Exercise objective: Using the listing below, extract each line that has the word "This" in it.

Supplied records:

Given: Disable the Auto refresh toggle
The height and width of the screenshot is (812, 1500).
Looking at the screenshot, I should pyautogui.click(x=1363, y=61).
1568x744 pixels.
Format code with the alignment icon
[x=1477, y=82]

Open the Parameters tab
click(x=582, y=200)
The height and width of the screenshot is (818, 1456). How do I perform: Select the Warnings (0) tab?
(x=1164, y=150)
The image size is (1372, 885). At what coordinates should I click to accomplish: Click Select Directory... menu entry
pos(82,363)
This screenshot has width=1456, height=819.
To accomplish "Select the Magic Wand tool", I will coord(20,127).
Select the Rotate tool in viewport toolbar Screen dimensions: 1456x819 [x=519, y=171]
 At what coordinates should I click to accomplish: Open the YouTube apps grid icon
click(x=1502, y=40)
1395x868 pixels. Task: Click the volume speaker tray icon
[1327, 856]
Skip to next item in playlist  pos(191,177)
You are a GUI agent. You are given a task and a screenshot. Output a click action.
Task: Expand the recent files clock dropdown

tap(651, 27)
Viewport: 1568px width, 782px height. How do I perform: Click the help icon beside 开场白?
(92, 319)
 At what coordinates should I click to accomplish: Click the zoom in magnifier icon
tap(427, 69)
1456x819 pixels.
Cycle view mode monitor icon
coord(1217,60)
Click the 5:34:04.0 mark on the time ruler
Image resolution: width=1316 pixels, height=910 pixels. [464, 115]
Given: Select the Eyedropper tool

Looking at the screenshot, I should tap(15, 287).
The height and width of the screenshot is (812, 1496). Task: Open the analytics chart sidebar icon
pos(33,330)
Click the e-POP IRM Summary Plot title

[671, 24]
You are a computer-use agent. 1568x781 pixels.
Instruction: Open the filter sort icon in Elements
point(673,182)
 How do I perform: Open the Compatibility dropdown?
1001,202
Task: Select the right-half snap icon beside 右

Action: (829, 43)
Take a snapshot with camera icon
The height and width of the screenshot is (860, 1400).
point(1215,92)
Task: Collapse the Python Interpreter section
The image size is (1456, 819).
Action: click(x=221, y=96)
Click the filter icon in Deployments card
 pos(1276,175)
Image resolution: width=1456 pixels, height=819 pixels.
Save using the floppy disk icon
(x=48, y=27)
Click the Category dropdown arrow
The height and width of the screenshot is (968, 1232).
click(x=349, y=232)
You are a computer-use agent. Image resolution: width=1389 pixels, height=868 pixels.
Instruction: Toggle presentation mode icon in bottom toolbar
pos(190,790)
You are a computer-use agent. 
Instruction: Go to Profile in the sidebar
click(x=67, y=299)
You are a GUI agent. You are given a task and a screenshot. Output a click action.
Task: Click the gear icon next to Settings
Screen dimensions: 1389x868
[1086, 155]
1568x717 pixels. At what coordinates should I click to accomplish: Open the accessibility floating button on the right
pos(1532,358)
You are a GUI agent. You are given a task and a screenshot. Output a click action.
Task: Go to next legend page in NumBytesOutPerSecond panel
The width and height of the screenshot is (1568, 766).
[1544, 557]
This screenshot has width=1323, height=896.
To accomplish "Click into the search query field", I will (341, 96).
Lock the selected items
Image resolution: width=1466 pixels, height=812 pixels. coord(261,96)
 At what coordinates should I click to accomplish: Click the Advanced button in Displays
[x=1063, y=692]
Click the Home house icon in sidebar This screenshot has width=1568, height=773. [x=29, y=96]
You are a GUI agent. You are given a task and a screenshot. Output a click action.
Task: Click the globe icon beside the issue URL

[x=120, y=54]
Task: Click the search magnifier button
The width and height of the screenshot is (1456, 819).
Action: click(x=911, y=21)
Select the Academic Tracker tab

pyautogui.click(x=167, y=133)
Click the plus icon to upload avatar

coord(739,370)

Exercise result:
This screenshot has width=1456, height=819.
This screenshot has width=1323, height=896.
Click the Home house icon in sidebar This screenshot has width=1568, height=773. [x=29, y=96]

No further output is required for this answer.